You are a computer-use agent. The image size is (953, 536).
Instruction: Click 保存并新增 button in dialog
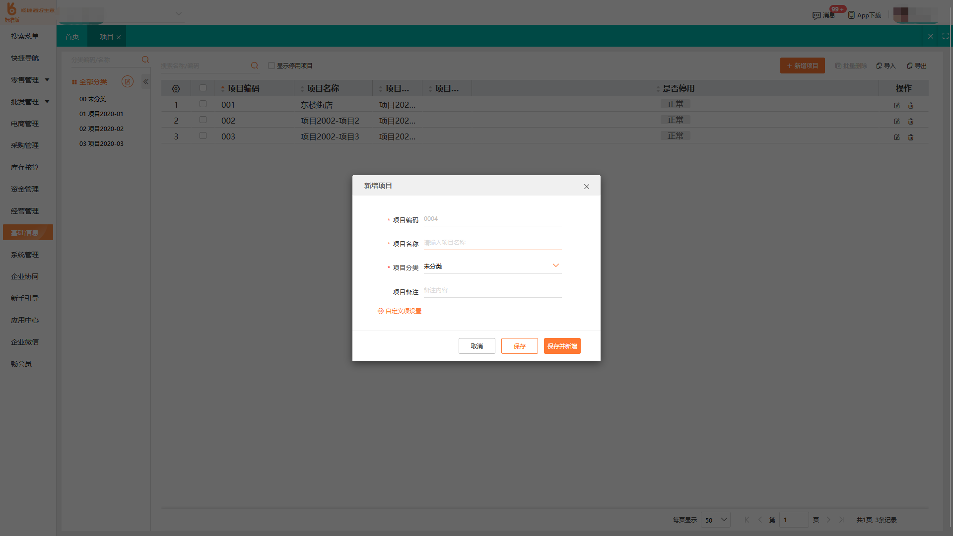562,345
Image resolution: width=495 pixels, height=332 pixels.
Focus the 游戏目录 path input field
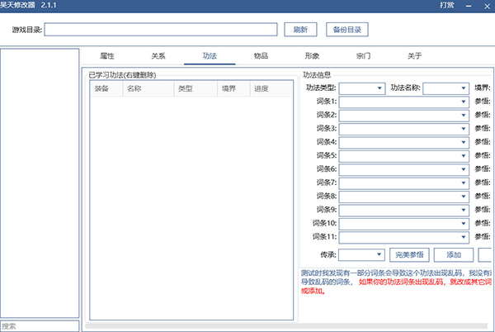click(161, 30)
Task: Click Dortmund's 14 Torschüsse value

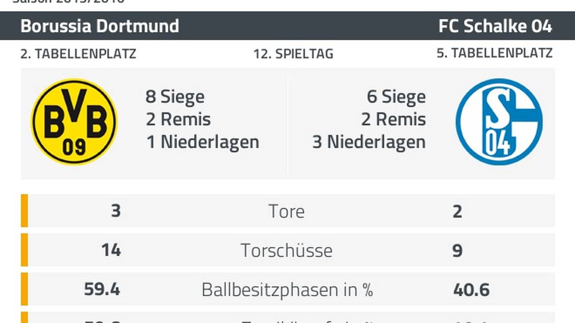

········

--- Instructions to follow ---
Without the pictures, copy all of the entries exactly as they appear.

--- Solution for this problem ---
You are a computer-use agent. The image size is (953, 536).
Instruction: Click 保存并新增 button in dialog
562,345
Image resolution: width=495 pixels, height=332 pixels.
Focus the 游戏目录 path input field
click(161, 30)
Task: Click Dortmund's 14 Torschüsse value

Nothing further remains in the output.